Peggy Cartwright (November 14, 1912 – June 12, 2001) was a Canadian silent film actress and the leading lady of the Our Gang comedy series during the silent film era. She appeared in four short films released in 1922 (and, possibly, the initial entry of the series, Our Gang). Cartwright is confirmed as having starred in these first four Our Gang shorts: One Terrible Day premiered on September 10, 1922; Fire Fighters premiered on October 8, 1922; Young Sherlocks premiered on November 26, 1922; and Saturday Morning premiered on December 3, 1922.

Early life and career
Peggy Cartwright was a child actress born on November 14, 1912 in Vancouver, British Columbia.

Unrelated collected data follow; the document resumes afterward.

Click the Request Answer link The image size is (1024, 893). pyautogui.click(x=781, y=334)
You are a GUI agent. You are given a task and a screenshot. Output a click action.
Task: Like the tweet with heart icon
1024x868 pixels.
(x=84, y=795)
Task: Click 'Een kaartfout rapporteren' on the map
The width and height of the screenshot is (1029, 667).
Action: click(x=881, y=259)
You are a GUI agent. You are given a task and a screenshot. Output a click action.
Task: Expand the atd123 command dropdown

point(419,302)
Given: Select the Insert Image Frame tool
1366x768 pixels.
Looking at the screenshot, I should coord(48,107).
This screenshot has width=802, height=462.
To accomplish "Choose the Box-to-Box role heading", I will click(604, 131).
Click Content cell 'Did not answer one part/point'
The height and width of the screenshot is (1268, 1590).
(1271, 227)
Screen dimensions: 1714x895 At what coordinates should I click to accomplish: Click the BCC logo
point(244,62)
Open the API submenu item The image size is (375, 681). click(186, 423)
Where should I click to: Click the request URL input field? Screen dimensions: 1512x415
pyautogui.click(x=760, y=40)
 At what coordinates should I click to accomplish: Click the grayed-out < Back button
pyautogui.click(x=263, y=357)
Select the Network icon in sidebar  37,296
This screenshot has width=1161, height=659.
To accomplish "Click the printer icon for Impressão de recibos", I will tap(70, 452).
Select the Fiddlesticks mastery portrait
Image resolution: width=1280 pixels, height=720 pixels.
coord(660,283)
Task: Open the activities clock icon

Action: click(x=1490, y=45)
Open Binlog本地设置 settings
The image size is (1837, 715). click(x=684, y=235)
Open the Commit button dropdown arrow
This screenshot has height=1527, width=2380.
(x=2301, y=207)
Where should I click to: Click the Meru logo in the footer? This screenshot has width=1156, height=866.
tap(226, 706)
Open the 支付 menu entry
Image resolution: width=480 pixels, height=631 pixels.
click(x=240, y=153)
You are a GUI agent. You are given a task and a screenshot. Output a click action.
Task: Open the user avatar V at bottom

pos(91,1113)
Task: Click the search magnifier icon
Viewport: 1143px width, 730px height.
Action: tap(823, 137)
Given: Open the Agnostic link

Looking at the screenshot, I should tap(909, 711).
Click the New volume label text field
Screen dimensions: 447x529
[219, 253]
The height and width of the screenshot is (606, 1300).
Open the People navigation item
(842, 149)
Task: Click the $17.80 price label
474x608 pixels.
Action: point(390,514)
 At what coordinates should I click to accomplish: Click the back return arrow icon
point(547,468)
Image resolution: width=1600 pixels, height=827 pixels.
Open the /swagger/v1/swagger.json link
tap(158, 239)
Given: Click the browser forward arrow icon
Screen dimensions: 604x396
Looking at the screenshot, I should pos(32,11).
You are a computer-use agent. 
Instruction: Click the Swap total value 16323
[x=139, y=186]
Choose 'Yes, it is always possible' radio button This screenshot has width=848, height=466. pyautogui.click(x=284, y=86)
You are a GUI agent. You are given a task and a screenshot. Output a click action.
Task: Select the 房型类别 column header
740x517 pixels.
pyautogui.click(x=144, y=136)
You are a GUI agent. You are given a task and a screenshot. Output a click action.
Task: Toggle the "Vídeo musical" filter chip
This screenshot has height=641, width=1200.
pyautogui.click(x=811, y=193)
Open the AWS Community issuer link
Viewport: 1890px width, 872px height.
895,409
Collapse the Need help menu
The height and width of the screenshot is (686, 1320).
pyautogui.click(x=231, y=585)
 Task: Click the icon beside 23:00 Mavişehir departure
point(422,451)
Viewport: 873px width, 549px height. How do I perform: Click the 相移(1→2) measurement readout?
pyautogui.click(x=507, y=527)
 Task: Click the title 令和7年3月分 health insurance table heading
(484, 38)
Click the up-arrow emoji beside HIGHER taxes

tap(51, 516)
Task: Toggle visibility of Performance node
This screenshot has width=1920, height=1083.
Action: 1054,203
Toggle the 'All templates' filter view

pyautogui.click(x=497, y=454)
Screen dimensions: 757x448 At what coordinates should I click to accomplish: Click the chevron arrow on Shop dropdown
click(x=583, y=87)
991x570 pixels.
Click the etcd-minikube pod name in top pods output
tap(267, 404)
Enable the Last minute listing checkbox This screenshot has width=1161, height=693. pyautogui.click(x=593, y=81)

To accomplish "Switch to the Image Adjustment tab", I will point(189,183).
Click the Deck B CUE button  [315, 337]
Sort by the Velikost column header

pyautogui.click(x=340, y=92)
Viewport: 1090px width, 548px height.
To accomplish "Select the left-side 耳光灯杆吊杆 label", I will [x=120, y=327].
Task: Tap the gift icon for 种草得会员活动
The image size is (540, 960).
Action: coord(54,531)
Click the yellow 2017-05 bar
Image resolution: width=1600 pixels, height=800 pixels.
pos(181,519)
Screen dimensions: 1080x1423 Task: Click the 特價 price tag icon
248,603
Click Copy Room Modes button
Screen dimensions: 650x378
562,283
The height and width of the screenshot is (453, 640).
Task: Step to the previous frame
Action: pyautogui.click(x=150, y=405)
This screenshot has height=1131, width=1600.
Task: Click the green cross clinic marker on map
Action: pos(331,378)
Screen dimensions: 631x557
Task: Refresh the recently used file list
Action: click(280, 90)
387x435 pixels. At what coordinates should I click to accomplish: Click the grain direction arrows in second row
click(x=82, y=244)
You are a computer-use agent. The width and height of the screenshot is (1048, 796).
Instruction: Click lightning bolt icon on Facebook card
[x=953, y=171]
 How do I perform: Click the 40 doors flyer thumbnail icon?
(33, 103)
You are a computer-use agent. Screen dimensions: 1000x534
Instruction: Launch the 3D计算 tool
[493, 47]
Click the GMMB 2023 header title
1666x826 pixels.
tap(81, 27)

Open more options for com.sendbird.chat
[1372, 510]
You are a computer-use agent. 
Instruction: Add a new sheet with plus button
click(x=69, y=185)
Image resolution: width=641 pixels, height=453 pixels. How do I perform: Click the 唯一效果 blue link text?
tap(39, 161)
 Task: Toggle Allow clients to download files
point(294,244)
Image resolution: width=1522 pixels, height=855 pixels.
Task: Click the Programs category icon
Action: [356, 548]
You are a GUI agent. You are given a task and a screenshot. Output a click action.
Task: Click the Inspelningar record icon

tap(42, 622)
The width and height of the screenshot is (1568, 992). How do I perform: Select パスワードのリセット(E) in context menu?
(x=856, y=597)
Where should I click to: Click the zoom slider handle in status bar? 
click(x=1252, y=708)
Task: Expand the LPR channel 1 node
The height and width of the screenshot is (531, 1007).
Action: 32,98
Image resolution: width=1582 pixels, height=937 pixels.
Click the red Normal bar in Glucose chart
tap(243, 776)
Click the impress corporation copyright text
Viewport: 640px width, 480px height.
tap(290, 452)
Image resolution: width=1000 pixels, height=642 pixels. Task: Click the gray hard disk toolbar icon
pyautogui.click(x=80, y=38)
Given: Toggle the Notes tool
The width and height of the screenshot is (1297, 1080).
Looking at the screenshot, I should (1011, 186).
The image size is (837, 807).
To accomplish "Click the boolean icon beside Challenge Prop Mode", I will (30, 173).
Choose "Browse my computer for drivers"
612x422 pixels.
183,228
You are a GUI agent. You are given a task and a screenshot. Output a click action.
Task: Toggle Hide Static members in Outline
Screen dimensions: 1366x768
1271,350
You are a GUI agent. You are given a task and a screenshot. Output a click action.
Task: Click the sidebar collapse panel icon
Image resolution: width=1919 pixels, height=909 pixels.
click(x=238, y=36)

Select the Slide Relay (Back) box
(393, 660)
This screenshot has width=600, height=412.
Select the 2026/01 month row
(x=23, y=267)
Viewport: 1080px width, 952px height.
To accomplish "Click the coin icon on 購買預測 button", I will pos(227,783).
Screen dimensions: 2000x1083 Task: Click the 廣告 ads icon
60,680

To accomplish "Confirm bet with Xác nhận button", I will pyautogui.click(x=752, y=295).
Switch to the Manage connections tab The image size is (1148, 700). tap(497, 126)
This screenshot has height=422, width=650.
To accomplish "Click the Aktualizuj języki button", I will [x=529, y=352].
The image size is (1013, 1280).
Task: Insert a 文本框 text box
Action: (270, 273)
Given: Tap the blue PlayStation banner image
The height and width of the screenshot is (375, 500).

She appeared in several of the early Our Gang short films from the silent film era; although her appearances would solely be those released in 1922.

As Cartwright's career was beginning to advance, her father—a doctor—insisted that his family return to Canada in order that his children receive decent scholarships. Subsequently, Cartwright continued her studies in Vancouver. She later became proficient in Russian ballet.

In 1927, Cartwright traveled with her mother to London, where she entered Rada. Two years later, she worked on the London stage at the St. Martin's Theater.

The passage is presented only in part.